→ 本文ブロック
▼
犬が穏やかに暮らせる餌やりの方法

 皆さんの愛犬は、いつ、どのように餌(以下、ご飯という)を食べていますか?犬のご飯については、その家庭によっても様々で、1日での回数や、タイミングや与え方もまちまちだったりします。適切なご飯のタイミングはいつなのでしょうか。
 たかが、ご飯と思う方もいらっしゃるでしょう。いやいや、ご飯タイムは犬達にしたら一日の中の最大イベントです。このご飯の与え方一つで愛犬の行動にも影響を与えるほどです。今日は、私が実践している”犬が穏やかに暮らせる餌やりの方法”をご紹介します。

ご飯の回数は?

 これには生物学の分野によって諸説あることろです。”一日に数回に別けて与える”や”一日一回で与える”など色々とあります。一部の警察犬では一日一回でご飯を与え、空腹な状態を維持することで、警察犬としての任務に集中させるというものもあります。確かに任務がありますから、満腹でウトウトしていては仕事に集中できません。しかし我々と共に暮らす愛犬には集中すべき任務はありません。愛犬には家でマッタリと過ごしてもらいたいものですよね。
 満腹になった犬の取る行動はとてもシンプルです。適当にグルーミング(口を舐めたり、身体を舐めたり)して、しばらくするとウトウト…..。私達ヒトも満腹になれば眠くなるのと同じです。つまり、ご飯は一日に2回程度で良いのです。

ご飯はいつ与える?胃捻転に要注意!

 家で愛犬が穏やかに過ごすためには、エネルギーの発散が欠かせません。エネルギーの発散ができていない状態でご飯を食べれば更にエネルギーが増します。これでは穏やかに過ごすどころか、逆に興奮を煽っているようなものです。なので、ご飯は散歩や運動の後に与えるのが鉄則です。散歩や運動でエネルギーの発散をした後にご飯を食べれば、適度な疲労に満腹が重なります。こうなれば後は爆睡するのみ!愛犬は穏やかに部屋でゴロゴロとするでしょう(ウラヤマシイ)。ご飯には時間の間隔も必要なので、散歩を朝と晩に行って、それぞれの散歩後に与えるようにします。そうすれば日中や、夜間にやたらと興奮することもなくなります。
 また、エネルギーの発散ができていない時にご飯を食べると、食後にも興奮が収まらず、行動が活発になることがあります。食後の活発な運動は胃捻転などの病気の発生リスクを高めてしまいます。胃捻転は命に関わる病気なので絶対に食後の運動をさせてはなりません。胃捻転は大型犬に多い病気で、痩せている犬に多く見られますが、小型犬でも胃捻転になることがあるので充分な注意が必要です。
▲
→ 処理対象データ
▼
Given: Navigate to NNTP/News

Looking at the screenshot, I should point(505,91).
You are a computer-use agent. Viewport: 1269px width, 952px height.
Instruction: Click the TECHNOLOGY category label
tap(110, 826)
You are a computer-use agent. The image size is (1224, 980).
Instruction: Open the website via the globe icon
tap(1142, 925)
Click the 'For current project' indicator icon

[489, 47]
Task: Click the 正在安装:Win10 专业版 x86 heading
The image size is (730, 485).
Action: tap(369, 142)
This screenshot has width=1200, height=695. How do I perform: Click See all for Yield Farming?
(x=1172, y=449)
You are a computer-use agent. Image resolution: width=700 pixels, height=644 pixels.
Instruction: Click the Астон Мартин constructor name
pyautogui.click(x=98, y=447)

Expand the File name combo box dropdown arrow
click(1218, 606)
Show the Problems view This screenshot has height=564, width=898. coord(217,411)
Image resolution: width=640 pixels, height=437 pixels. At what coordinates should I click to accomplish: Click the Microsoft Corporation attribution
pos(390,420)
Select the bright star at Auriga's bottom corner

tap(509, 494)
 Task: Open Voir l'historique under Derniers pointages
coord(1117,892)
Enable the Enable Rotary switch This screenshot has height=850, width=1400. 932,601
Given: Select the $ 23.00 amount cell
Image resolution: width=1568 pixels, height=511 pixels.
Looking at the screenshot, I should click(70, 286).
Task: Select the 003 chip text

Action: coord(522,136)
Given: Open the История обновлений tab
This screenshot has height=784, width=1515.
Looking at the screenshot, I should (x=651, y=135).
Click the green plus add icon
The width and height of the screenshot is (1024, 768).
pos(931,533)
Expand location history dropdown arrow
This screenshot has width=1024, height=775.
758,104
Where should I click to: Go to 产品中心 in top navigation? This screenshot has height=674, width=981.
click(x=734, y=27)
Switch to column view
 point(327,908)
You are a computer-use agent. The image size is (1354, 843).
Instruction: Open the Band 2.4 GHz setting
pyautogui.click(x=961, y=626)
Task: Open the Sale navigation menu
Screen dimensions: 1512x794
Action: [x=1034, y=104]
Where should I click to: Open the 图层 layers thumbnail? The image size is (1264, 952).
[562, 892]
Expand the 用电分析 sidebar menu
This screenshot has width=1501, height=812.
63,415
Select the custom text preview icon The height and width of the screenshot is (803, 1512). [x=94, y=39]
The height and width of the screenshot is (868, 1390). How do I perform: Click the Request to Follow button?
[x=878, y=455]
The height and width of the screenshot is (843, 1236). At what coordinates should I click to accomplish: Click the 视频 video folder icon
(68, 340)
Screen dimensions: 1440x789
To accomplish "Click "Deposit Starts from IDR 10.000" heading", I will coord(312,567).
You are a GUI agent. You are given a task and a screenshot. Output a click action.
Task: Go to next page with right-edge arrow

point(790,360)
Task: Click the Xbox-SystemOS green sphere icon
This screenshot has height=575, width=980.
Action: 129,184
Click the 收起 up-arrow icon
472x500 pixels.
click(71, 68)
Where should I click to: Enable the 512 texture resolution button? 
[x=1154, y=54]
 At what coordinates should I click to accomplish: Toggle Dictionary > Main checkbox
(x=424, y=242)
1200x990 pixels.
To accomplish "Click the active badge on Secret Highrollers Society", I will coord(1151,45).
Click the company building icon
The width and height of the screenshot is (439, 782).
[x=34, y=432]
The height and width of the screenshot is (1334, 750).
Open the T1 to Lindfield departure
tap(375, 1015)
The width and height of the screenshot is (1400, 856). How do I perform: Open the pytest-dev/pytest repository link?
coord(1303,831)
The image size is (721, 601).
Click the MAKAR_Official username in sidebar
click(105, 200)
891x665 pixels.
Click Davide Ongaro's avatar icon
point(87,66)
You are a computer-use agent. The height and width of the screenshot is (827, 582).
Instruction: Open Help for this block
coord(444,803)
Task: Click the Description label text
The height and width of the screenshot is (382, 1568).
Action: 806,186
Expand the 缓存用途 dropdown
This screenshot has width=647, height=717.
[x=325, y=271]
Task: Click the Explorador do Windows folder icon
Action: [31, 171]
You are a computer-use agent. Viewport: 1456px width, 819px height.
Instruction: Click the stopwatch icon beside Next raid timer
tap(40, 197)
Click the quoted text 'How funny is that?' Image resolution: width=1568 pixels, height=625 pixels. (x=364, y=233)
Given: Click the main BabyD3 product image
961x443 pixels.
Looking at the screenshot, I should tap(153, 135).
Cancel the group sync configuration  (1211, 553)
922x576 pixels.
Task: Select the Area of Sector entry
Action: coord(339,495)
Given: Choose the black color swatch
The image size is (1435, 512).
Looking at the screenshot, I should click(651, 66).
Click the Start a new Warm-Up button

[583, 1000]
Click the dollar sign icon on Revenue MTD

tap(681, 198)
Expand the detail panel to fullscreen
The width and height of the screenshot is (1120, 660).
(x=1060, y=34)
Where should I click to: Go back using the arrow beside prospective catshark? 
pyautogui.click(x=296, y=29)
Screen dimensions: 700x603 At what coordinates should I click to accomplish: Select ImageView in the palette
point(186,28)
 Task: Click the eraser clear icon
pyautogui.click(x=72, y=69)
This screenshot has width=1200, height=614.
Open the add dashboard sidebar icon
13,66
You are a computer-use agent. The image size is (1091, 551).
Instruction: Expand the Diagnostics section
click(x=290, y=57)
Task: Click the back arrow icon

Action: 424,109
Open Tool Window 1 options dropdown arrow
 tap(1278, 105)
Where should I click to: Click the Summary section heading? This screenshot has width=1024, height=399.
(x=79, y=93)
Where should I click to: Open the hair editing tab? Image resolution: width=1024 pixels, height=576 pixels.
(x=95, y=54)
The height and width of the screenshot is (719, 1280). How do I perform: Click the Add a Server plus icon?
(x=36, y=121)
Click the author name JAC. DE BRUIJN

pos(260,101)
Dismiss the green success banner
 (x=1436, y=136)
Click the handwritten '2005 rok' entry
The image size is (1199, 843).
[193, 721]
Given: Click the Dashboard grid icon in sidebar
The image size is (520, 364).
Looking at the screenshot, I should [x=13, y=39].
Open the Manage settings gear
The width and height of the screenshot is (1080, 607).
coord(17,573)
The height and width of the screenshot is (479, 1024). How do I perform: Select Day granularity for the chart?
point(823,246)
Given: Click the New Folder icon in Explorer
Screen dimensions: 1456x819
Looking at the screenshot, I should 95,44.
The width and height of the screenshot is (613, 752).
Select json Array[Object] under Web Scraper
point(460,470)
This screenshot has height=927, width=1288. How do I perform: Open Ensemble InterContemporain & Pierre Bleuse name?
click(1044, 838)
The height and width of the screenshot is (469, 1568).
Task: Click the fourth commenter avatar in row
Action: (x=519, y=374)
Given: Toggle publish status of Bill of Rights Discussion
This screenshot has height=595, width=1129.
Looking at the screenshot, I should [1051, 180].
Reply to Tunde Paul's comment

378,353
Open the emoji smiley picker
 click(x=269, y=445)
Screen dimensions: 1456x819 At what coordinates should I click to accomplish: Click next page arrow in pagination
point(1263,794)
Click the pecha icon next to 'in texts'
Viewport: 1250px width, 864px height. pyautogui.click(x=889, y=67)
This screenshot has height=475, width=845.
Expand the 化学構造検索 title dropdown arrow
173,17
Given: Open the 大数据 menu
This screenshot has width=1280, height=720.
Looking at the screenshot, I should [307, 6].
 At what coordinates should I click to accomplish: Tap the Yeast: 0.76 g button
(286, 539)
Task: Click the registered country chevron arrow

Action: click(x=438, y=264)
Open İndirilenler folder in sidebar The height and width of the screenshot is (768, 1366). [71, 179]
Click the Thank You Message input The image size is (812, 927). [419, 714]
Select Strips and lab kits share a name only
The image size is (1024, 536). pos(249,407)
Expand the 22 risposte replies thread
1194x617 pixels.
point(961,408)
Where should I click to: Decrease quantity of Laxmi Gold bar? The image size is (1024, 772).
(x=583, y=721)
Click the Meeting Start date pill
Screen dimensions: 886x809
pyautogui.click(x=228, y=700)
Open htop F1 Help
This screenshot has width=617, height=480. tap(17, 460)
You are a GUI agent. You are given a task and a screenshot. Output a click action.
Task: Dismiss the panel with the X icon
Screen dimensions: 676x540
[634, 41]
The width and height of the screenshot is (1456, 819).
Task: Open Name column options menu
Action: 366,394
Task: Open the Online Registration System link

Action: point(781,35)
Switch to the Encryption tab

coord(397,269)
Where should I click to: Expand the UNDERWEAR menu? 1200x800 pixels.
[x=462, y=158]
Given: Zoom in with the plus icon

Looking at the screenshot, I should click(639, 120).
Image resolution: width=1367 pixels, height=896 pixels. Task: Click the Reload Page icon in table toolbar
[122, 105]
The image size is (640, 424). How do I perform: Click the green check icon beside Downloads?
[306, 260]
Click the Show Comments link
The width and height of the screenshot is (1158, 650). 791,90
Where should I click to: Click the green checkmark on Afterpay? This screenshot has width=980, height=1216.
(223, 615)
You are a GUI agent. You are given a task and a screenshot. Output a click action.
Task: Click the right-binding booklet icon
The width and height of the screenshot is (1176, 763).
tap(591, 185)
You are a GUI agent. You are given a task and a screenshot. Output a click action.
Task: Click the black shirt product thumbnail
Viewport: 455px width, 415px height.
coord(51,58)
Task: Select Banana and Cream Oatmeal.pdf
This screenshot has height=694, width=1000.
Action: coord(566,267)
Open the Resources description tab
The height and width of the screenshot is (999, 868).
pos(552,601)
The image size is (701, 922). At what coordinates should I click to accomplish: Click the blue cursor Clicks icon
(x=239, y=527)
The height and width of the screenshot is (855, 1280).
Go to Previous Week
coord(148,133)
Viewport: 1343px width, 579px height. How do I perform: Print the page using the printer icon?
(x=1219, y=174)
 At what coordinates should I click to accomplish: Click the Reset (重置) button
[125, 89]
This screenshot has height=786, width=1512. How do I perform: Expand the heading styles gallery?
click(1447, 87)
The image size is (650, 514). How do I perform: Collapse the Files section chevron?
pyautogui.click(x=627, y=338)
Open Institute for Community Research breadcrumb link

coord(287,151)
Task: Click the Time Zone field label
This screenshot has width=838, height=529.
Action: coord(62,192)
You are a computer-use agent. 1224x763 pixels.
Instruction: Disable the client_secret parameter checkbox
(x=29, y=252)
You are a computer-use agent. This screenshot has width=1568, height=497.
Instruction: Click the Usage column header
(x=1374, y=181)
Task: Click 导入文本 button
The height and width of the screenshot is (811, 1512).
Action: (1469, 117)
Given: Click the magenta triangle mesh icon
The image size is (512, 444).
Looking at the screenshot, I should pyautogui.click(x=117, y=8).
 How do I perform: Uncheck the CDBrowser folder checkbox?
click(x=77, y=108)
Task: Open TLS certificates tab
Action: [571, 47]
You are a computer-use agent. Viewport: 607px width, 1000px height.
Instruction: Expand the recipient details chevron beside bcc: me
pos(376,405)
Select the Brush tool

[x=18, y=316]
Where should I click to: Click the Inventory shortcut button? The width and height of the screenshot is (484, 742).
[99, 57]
▲
→ 作業指示
(1) エントリーのうち、「Where should I click to: Enable」を含む行から「point(186,28)」を含む行までを、両端の行も含め、空行を除いて番号付きリストに変換してください。
(2) 犬の餌やりについての本文を、最後の文の後から書き継いでください。
本文とエントリーの間に関連はありません。

→ 解答一覧
(1)
1. Where should I click to: Enable the 512 texture resolution button? 
2. [x=1154, y=54]
3.  At what coordinates should I click to accomplish: Toggle Dictionary > Main checkbox
4. (x=424, y=242)
5. 1200x990 pixels.
6. To accomplish "Click the active badge on Secret Highrollers Society", I will coord(1151,45).
7. Click the company building icon
8. The width and height of the screenshot is (439, 782).
9. [x=34, y=432]
10. The height and width of the screenshot is (1334, 750).
11. Open the T1 to Lindfield departure
12. tap(375, 1015)
13. The width and height of the screenshot is (1400, 856). How do I perform: Open the pytest-dev/pytest repository link?
14. coord(1303,831)
15. The image size is (721, 601).
16. Click the MAKAR_Official username in sidebar
17. click(105, 200)
18. 891x665 pixels.
19. Click Davide Ongaro's avatar icon
20. point(87,66)
21. You are a computer-use agent. The height and width of the screenshot is (827, 582).
22. Instruction: Open Help for this block
23. coord(444,803)
24. Task: Click the Description label text
25. The height and width of the screenshot is (382, 1568).
26. Action: 806,186
27. Expand the 缓存用途 dropdown
28. This screenshot has width=647, height=717.
29. [x=325, y=271]
30. Task: Click the Explorador do Windows folder icon
31. Action: [31, 171]
32. You are a computer-use agent. Viewport: 1456px width, 819px height.
33. Instruction: Click the stopwatch icon beside Next raid timer
34. tap(40, 197)
35. Click the quoted text 'How funny is that?' Image resolution: width=1568 pixels, height=625 pixels. (x=364, y=233)
36. Given: Click the main BabyD3 product image
37. 961x443 pixels.
38. Looking at the screenshot, I should tap(153, 135).
39. Cancel the group sync configuration  (1211, 553)
40. 922x576 pixels.
41. Task: Select the Area of Sector entry
42. Action: coord(339,495)
43. Given: Choose the black color swatch
44. The image size is (1435, 512).
45. Looking at the screenshot, I should click(651, 66).
46. Click the Start a new Warm-Up button
47. [583, 1000]
48. Click the dollar sign icon on Revenue MTD
49. tap(681, 198)
50. Expand the detail panel to fullscreen
51. The width and height of the screenshot is (1120, 660).
52. (x=1060, y=34)
53. Where should I click to: Go back using the arrow beside prospective catshark? 
54. pyautogui.click(x=296, y=29)
55. Screen dimensions: 700x603 At what coordinates should I click to accomplish: Select ImageView in the palette
56. point(186,28)

(2)
興奮している時には絶対に与えない

 散歩から帰ってきても、愛犬が興奮しているようなら、犬が落ち着くまで待ちましょう。興奮している状態でご飯を与えると犬はガッツキます。ガッツクと急いで食べることになるので、食道に食べ物が詰まったり、消化が悪くなったりします。また、興奮状態でご飯を食べるのが習慣になっていると、犬はご飯に対しての執着心が強くなる事があります。こうなると、犬がご飯を食べている時に飼主が近づくと、犬は唸ったり、攻撃してご飯を守るようになってしまいます。これを一般にはフードガーディング(Food Guarding)と言います。これは問題行動になるので注意が必要です。愛犬が興奮している時は、しばらく無視をして落ち着くのを待ってから与えるようにします。落ち着くまでの時間は個体差がありますが、だいたい15分程度で興奮は冷めるでしょう。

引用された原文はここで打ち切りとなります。